● **What the task asks**:
The required output is the run of lines from the one holding "Task: Click the" through the final line of the listing, restated word for word, with no pictures.

● **Exercise input**:
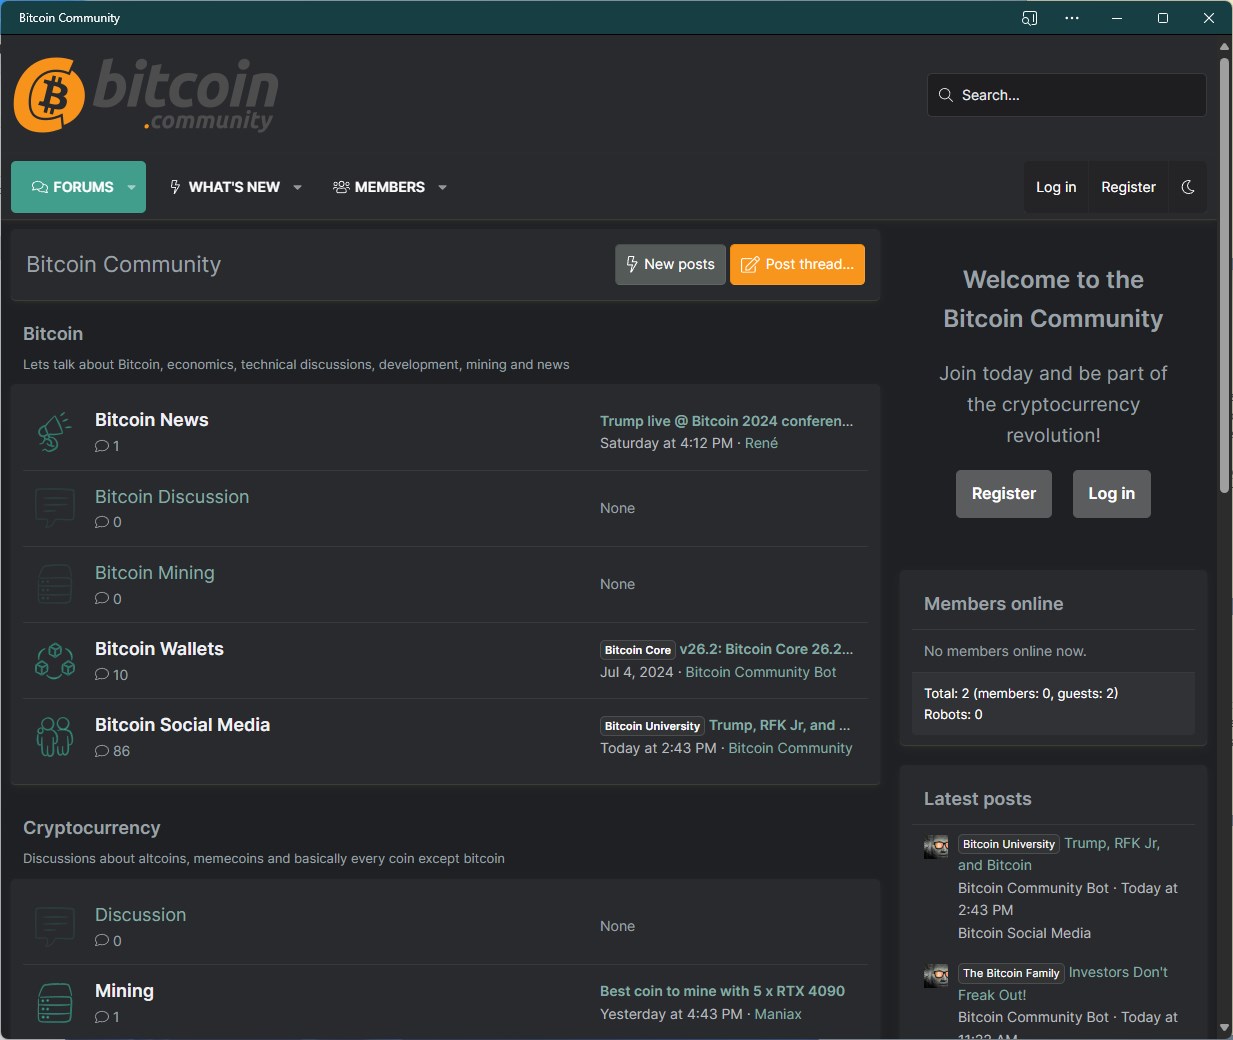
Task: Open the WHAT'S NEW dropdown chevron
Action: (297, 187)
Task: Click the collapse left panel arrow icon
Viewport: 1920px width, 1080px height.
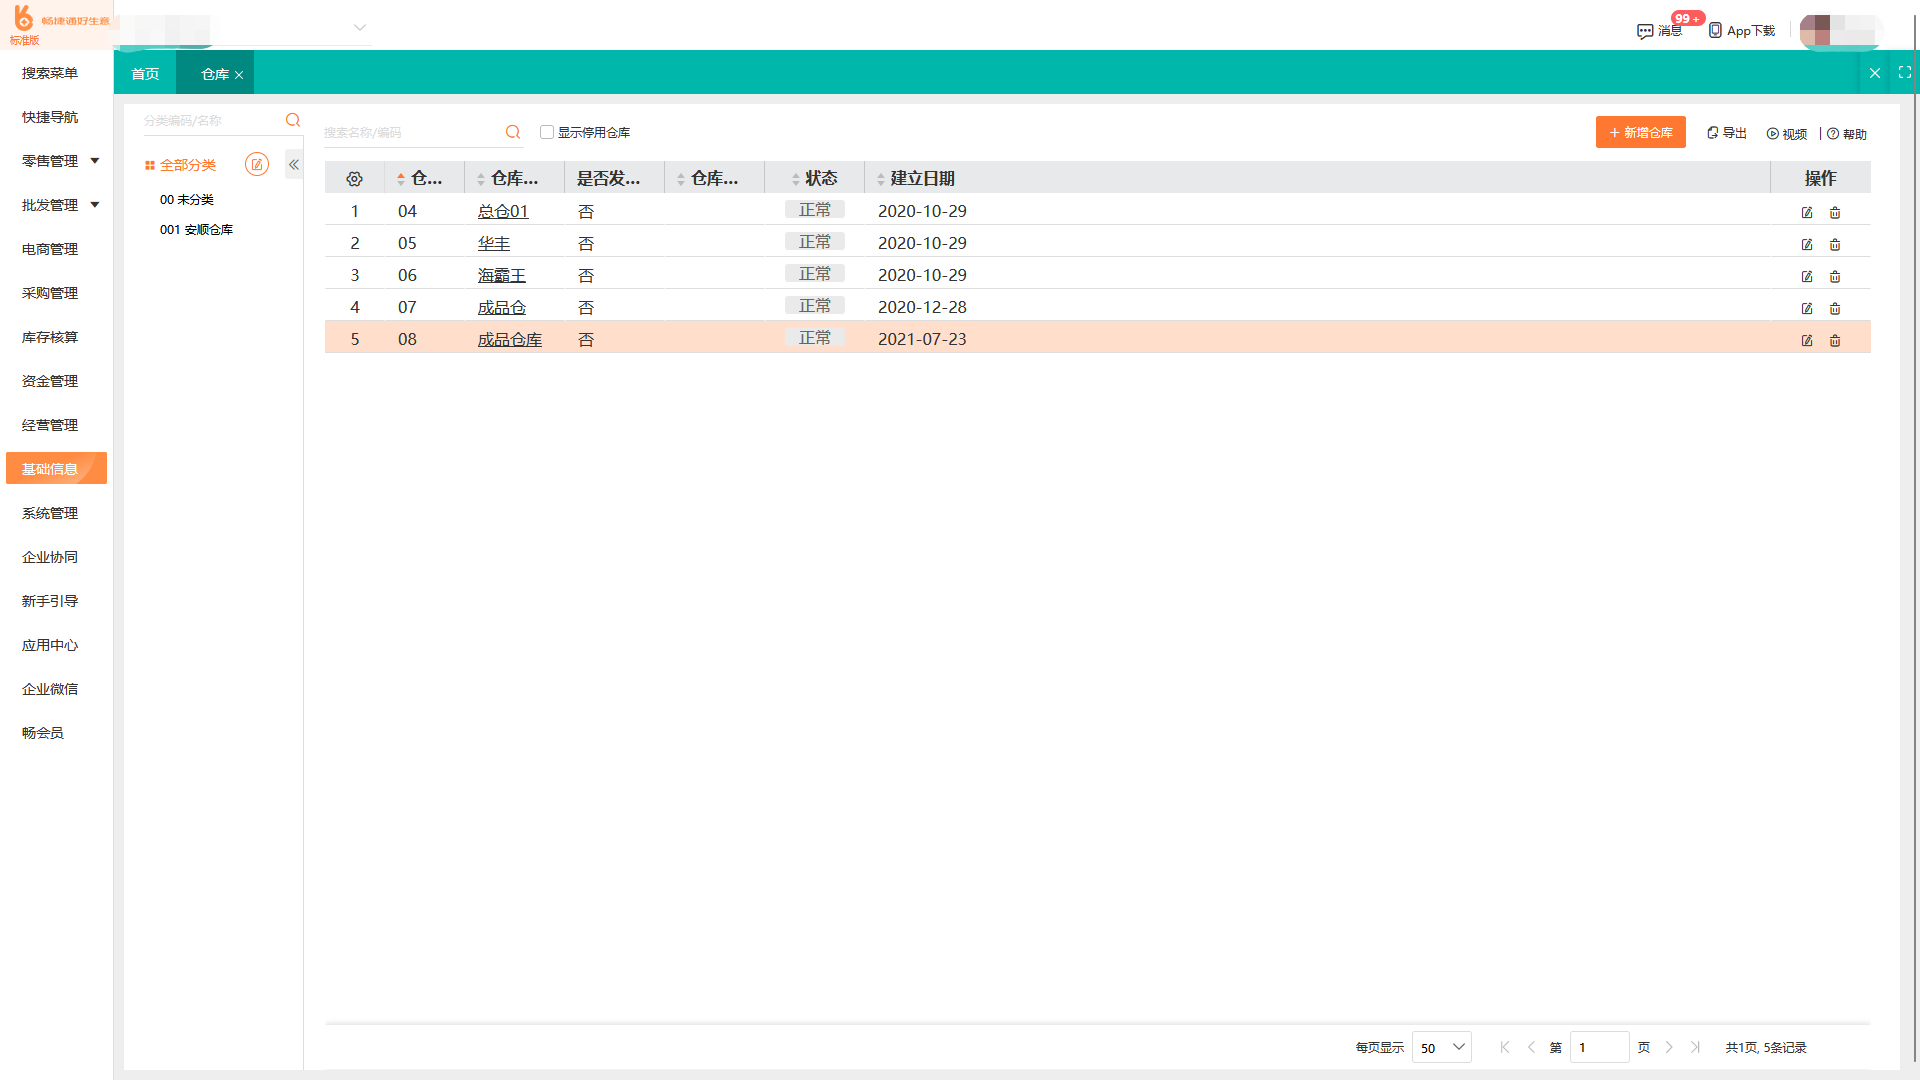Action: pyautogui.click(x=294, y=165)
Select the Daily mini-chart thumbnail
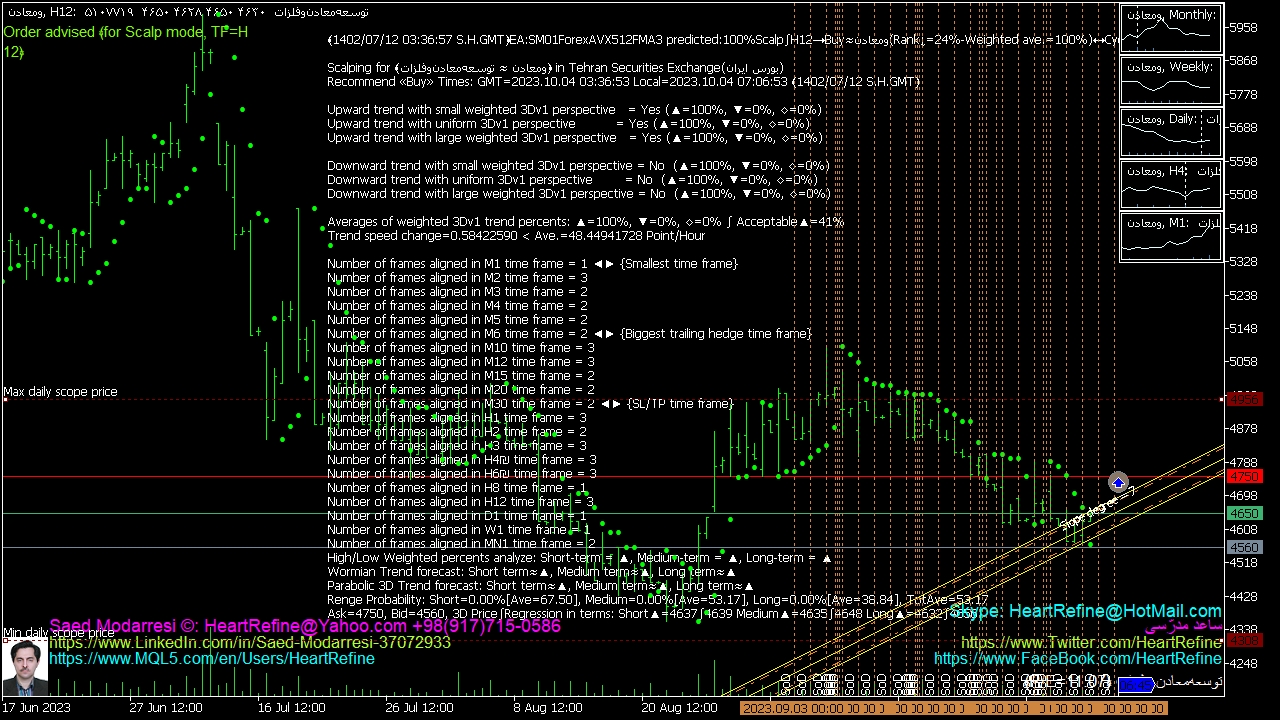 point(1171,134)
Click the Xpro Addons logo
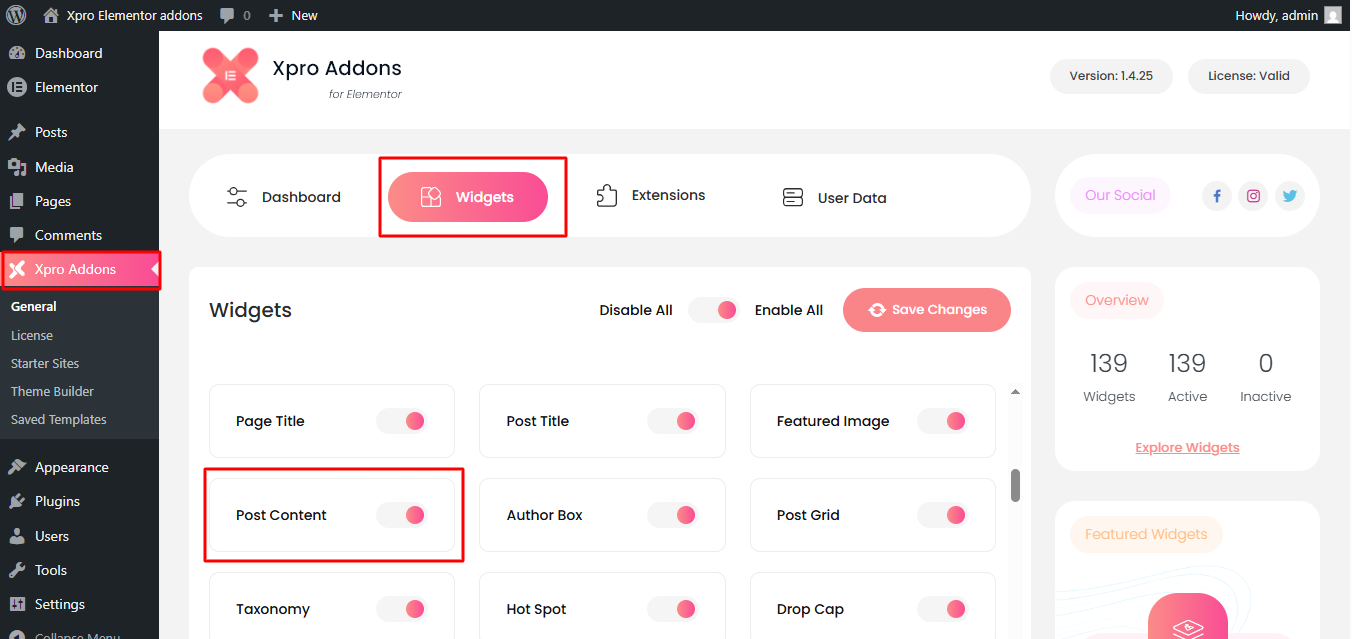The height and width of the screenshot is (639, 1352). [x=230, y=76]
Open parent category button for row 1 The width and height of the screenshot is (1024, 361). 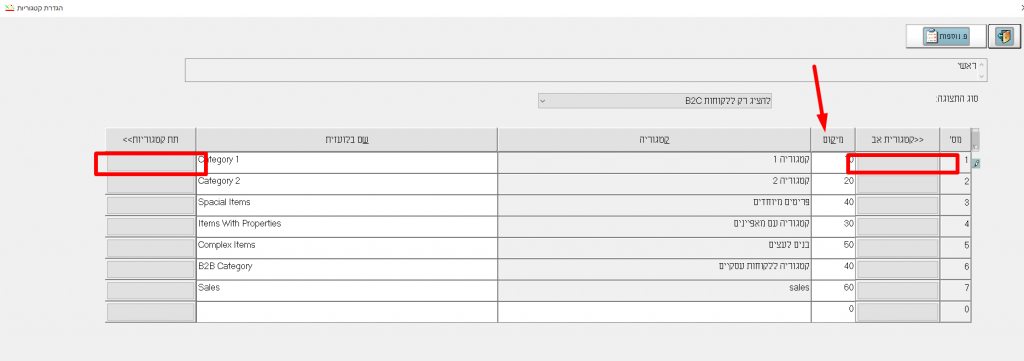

● **Finished exercise**:
Task: Click the collapse left panel arrow icon
Viewport: 1920px width, 1080px height.
Action: pyautogui.click(x=294, y=165)
Select the Daily mini-chart thumbnail
 point(1171,134)
Click the Xpro Addons logo
The height and width of the screenshot is (639, 1352). [x=230, y=76]
Open parent category button for row 1 The width and height of the screenshot is (1024, 361). 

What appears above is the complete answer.